- **Task directions**: In the entries that follow, find the line containing "Maximize the chart to full screen"; from there, copy every line exactly through the line containing "Add a color".

- **Data under study**:
»»

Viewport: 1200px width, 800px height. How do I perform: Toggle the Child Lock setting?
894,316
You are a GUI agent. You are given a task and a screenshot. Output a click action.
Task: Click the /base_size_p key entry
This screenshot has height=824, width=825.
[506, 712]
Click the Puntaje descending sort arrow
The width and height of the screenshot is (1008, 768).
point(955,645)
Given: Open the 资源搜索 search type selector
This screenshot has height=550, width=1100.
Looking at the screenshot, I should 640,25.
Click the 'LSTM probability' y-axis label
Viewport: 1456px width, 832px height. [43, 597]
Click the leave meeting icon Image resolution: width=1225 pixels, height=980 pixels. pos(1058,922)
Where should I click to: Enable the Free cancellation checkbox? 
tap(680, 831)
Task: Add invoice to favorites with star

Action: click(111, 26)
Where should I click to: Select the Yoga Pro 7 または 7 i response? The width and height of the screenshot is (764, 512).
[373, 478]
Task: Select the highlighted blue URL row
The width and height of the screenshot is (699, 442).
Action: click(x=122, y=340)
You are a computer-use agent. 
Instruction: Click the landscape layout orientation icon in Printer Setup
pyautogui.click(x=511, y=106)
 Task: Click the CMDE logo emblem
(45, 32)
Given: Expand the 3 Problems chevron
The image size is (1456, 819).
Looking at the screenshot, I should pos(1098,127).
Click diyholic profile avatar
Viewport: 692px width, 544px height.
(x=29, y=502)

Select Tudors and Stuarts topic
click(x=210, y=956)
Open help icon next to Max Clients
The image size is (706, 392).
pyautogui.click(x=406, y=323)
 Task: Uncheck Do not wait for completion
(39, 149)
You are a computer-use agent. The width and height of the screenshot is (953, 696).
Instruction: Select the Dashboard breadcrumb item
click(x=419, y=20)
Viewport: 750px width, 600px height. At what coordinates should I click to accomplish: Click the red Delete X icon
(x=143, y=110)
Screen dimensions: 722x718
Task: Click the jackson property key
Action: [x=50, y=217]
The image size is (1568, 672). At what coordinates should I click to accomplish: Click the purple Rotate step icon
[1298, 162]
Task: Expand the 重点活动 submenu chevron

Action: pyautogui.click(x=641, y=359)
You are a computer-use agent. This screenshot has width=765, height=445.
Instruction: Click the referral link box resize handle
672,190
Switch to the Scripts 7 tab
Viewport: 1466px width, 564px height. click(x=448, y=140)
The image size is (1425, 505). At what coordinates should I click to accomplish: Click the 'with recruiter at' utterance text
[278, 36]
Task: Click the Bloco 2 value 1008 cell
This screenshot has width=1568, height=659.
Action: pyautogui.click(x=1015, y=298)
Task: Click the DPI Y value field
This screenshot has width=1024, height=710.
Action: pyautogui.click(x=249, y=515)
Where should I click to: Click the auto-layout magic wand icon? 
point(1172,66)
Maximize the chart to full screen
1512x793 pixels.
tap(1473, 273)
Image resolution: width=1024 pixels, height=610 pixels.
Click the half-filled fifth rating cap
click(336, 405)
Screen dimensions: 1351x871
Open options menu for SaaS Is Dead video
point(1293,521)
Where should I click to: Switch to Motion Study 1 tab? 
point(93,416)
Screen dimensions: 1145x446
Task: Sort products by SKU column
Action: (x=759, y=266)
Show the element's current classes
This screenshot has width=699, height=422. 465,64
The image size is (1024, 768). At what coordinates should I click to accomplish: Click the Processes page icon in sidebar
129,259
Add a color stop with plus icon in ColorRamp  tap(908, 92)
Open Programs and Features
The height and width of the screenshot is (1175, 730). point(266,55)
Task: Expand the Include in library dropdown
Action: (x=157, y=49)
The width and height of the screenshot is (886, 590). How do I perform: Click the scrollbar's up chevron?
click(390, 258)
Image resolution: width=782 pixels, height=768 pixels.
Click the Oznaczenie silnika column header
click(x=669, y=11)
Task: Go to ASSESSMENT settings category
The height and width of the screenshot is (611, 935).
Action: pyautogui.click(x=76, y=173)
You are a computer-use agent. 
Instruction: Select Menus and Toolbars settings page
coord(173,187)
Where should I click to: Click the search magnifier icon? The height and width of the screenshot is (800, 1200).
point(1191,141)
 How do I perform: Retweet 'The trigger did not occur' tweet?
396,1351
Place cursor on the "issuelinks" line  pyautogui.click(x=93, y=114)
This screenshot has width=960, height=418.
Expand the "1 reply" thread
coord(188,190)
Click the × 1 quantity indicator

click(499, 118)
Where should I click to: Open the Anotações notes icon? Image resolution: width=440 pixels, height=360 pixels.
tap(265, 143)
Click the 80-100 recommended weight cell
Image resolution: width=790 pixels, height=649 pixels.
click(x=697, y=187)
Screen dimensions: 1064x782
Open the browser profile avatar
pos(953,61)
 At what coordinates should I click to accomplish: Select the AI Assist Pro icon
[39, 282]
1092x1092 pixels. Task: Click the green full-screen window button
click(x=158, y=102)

««

- **Solved problem**:
Maximize the chart to full screen
1512x793 pixels.
tap(1473, 273)
Image resolution: width=1024 pixels, height=610 pixels.
Click the half-filled fifth rating cap
click(336, 405)
Screen dimensions: 1351x871
Open options menu for SaaS Is Dead video
point(1293,521)
Where should I click to: Switch to Motion Study 1 tab? 
point(93,416)
Screen dimensions: 1145x446
Task: Sort products by SKU column
Action: (x=759, y=266)
Show the element's current classes
This screenshot has width=699, height=422. 465,64
The image size is (1024, 768). At what coordinates should I click to accomplish: Click the Processes page icon in sidebar
129,259
Add a color stop with plus icon in ColorRamp  tap(908, 92)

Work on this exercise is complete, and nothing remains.